[Stored records]
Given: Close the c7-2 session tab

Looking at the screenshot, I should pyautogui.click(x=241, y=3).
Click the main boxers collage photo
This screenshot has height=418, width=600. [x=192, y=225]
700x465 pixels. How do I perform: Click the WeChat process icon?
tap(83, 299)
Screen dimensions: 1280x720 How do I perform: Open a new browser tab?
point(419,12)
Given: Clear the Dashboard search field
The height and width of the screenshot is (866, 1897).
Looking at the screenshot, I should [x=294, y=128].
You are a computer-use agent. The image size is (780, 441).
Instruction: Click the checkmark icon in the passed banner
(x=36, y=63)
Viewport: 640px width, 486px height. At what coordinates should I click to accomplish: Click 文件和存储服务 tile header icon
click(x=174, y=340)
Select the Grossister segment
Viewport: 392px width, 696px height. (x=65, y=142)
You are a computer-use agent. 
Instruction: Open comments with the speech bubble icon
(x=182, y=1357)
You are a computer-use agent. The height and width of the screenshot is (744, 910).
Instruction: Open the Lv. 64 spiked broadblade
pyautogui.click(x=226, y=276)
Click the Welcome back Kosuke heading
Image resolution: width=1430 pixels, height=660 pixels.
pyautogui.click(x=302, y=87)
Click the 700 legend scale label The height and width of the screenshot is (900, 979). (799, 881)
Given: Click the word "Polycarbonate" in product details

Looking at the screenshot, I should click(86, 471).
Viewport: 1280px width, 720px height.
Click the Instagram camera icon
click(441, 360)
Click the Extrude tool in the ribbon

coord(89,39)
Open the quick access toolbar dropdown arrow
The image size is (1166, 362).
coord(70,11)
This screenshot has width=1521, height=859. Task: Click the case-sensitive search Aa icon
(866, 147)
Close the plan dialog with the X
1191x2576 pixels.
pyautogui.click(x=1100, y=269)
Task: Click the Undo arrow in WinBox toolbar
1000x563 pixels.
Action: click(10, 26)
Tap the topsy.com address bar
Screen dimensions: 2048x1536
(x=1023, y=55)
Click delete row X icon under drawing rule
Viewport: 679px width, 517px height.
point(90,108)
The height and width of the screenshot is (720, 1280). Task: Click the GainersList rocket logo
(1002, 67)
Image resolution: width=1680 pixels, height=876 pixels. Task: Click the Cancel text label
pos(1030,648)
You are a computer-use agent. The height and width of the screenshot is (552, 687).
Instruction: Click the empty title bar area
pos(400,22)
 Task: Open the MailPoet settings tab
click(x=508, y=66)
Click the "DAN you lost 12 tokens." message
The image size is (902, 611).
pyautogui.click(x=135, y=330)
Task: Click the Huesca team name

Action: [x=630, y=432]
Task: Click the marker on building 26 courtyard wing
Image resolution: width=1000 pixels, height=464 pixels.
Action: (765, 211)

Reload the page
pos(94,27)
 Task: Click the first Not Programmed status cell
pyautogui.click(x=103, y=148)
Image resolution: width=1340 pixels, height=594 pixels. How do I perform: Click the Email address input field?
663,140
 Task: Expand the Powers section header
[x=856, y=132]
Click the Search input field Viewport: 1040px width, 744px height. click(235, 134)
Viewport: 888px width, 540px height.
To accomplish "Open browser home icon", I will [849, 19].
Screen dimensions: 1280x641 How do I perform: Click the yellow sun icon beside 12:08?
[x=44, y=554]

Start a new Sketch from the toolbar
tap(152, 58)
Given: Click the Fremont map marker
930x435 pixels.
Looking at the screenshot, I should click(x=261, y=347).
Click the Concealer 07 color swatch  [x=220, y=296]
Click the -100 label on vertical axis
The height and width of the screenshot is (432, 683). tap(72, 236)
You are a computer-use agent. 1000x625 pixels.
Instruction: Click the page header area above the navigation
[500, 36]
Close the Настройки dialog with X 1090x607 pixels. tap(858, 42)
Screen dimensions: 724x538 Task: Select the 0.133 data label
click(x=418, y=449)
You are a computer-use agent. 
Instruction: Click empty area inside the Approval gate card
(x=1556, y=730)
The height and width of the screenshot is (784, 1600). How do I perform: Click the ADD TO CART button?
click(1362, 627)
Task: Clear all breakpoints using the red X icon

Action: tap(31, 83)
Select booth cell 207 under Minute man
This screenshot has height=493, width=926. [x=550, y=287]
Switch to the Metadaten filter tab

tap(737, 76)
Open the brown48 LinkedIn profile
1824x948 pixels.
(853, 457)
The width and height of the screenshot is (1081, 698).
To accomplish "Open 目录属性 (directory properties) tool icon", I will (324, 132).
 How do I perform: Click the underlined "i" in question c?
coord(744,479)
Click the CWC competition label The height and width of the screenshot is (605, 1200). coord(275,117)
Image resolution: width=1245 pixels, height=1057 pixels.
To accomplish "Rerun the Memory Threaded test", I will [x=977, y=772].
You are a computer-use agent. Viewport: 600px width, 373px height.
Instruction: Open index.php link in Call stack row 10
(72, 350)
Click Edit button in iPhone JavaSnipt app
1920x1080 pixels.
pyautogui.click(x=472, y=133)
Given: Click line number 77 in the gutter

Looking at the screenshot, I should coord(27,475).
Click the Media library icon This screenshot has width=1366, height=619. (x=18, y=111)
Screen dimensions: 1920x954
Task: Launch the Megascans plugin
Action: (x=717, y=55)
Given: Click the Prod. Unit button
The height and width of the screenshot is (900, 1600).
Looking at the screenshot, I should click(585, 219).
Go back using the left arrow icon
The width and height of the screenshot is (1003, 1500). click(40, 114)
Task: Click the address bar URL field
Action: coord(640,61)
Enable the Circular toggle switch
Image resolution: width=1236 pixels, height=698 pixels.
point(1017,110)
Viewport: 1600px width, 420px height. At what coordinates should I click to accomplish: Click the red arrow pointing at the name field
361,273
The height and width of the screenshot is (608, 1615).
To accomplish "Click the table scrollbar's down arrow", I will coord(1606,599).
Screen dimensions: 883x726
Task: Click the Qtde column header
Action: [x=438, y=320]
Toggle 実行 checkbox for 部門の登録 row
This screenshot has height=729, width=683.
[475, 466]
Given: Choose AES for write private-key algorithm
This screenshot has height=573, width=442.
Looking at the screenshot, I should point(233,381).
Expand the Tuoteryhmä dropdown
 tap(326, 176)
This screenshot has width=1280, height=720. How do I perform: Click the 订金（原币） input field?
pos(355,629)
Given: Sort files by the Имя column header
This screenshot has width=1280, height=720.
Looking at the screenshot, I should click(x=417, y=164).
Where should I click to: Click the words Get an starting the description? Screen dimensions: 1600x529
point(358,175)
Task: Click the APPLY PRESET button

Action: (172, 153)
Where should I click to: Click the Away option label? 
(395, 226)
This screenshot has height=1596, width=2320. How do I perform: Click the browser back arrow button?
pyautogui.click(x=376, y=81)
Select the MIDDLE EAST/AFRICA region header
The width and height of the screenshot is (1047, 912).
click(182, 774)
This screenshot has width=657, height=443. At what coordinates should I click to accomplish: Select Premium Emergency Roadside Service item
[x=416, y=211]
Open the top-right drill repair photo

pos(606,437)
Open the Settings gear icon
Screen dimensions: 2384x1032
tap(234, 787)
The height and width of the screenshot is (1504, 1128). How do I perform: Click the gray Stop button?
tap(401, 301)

* [YOUR OBJECTIVE] Repeat the data above in full, word for word.

* [YOUR SOLUTION]
Given: Close the c7-2 session tab

Looking at the screenshot, I should pyautogui.click(x=241, y=3).
Click the main boxers collage photo
This screenshot has height=418, width=600. [x=192, y=225]
700x465 pixels. How do I perform: Click the WeChat process icon?
tap(83, 299)
Screen dimensions: 1280x720 How do I perform: Open a new browser tab?
point(419,12)
Given: Clear the Dashboard search field
The height and width of the screenshot is (866, 1897).
Looking at the screenshot, I should [x=294, y=128].
You are a computer-use agent. The image size is (780, 441).
Instruction: Click the checkmark icon in the passed banner
(x=36, y=63)
Viewport: 640px width, 486px height. At what coordinates should I click to accomplish: Click 文件和存储服务 tile header icon
click(x=174, y=340)
Select the Grossister segment
Viewport: 392px width, 696px height. (x=65, y=142)
You are a computer-use agent. 
Instruction: Open comments with the speech bubble icon
(x=182, y=1357)
You are a computer-use agent. The height and width of the screenshot is (744, 910).
Instruction: Open the Lv. 64 spiked broadblade
pyautogui.click(x=226, y=276)
Click the Welcome back Kosuke heading
Image resolution: width=1430 pixels, height=660 pixels.
pyautogui.click(x=302, y=87)
Click the 700 legend scale label The height and width of the screenshot is (900, 979). (799, 881)
Given: Click the word "Polycarbonate" in product details

Looking at the screenshot, I should click(86, 471).
Viewport: 1280px width, 720px height.
Click the Instagram camera icon
click(441, 360)
Click the Extrude tool in the ribbon

coord(89,39)
Open the quick access toolbar dropdown arrow
The image size is (1166, 362).
coord(70,11)
This screenshot has width=1521, height=859. Task: Click the case-sensitive search Aa icon
(866, 147)
Close the plan dialog with the X
1191x2576 pixels.
pyautogui.click(x=1100, y=269)
Task: Click the Undo arrow in WinBox toolbar
1000x563 pixels.
Action: click(10, 26)
Tap the topsy.com address bar
Screen dimensions: 2048x1536
(x=1023, y=55)
Click delete row X icon under drawing rule
Viewport: 679px width, 517px height.
point(90,108)
The height and width of the screenshot is (720, 1280). Task: Click the GainersList rocket logo
(1002, 67)
Image resolution: width=1680 pixels, height=876 pixels. Task: Click the Cancel text label
pos(1030,648)
You are a computer-use agent. The height and width of the screenshot is (552, 687).
Instruction: Click the empty title bar area
pos(400,22)
 Task: Open the MailPoet settings tab
click(x=508, y=66)
Click the "DAN you lost 12 tokens." message
The image size is (902, 611).
pyautogui.click(x=135, y=330)
Task: Click the Huesca team name

Action: [x=630, y=432]
Task: Click the marker on building 26 courtyard wing
Image resolution: width=1000 pixels, height=464 pixels.
Action: (765, 211)

Reload the page
pos(94,27)
 Task: Click the first Not Programmed status cell
pyautogui.click(x=103, y=148)
Image resolution: width=1340 pixels, height=594 pixels. How do I perform: Click the Email address input field?
663,140
 Task: Expand the Powers section header
[x=856, y=132]
Click the Search input field Viewport: 1040px width, 744px height. click(235, 134)
Viewport: 888px width, 540px height.
To accomplish "Open browser home icon", I will [849, 19].
Screen dimensions: 1280x641 How do I perform: Click the yellow sun icon beside 12:08?
[x=44, y=554]

Start a new Sketch from the toolbar
tap(152, 58)
Given: Click the Fremont map marker
930x435 pixels.
Looking at the screenshot, I should click(x=261, y=347).
Click the Concealer 07 color swatch  [x=220, y=296]
Click the -100 label on vertical axis
The height and width of the screenshot is (432, 683). tap(72, 236)
You are a computer-use agent. 1000x625 pixels.
Instruction: Click the page header area above the navigation
[500, 36]
Close the Настройки dialog with X 1090x607 pixels. tap(858, 42)
Screen dimensions: 724x538 Task: Select the 0.133 data label
click(x=418, y=449)
You are a computer-use agent. 
Instruction: Click empty area inside the Approval gate card
(x=1556, y=730)
The height and width of the screenshot is (784, 1600). How do I perform: Click the ADD TO CART button?
click(1362, 627)
Task: Clear all breakpoints using the red X icon

Action: tap(31, 83)
Select booth cell 207 under Minute man
This screenshot has height=493, width=926. [x=550, y=287]
Switch to the Metadaten filter tab

tap(737, 76)
Open the brown48 LinkedIn profile
1824x948 pixels.
(853, 457)
The width and height of the screenshot is (1081, 698).
To accomplish "Open 目录属性 (directory properties) tool icon", I will (324, 132).
 How do I perform: Click the underlined "i" in question c?
coord(744,479)
Click the CWC competition label The height and width of the screenshot is (605, 1200). coord(275,117)
Image resolution: width=1245 pixels, height=1057 pixels.
To accomplish "Rerun the Memory Threaded test", I will [x=977, y=772].
You are a computer-use agent. Viewport: 600px width, 373px height.
Instruction: Open index.php link in Call stack row 10
(72, 350)
Click Edit button in iPhone JavaSnipt app
1920x1080 pixels.
pyautogui.click(x=472, y=133)
Given: Click line number 77 in the gutter

Looking at the screenshot, I should coord(27,475).
Click the Media library icon This screenshot has width=1366, height=619. (x=18, y=111)
Screen dimensions: 1920x954
Task: Launch the Megascans plugin
Action: (x=717, y=55)
Given: Click the Prod. Unit button
The height and width of the screenshot is (900, 1600).
Looking at the screenshot, I should click(585, 219).
Go back using the left arrow icon
The width and height of the screenshot is (1003, 1500). click(40, 114)
Task: Click the address bar URL field
Action: coord(640,61)
Enable the Circular toggle switch
Image resolution: width=1236 pixels, height=698 pixels.
point(1017,110)
Viewport: 1600px width, 420px height. At what coordinates should I click to accomplish: Click the red arrow pointing at the name field
361,273
The height and width of the screenshot is (608, 1615).
To accomplish "Click the table scrollbar's down arrow", I will coord(1606,599).
Screen dimensions: 883x726
Task: Click the Qtde column header
Action: [x=438, y=320]
Toggle 実行 checkbox for 部門の登録 row
This screenshot has height=729, width=683.
[475, 466]
Given: Choose AES for write private-key algorithm
This screenshot has height=573, width=442.
Looking at the screenshot, I should point(233,381).
Expand the Tuoteryhmä dropdown
 tap(326, 176)
This screenshot has width=1280, height=720. How do I perform: Click the 订金（原币） input field?
pos(355,629)
Given: Sort files by the Имя column header
This screenshot has width=1280, height=720.
Looking at the screenshot, I should click(x=417, y=164).
Where should I click to: Click the words Get an starting the description? Screen dimensions: 1600x529
point(358,175)
Task: Click the APPLY PRESET button

Action: (172, 153)
Where should I click to: Click the Away option label? 
(395, 226)
This screenshot has height=1596, width=2320. How do I perform: Click the browser back arrow button?
pyautogui.click(x=376, y=81)
Select the MIDDLE EAST/AFRICA region header
The width and height of the screenshot is (1047, 912).
click(182, 774)
This screenshot has width=657, height=443. At what coordinates should I click to accomplish: Select Premium Emergency Roadside Service item
[x=416, y=211]
Open the top-right drill repair photo

pos(606,437)
Open the Settings gear icon
Screen dimensions: 2384x1032
tap(234, 787)
The height and width of the screenshot is (1504, 1128). How do I perform: Click the gray Stop button?
tap(401, 301)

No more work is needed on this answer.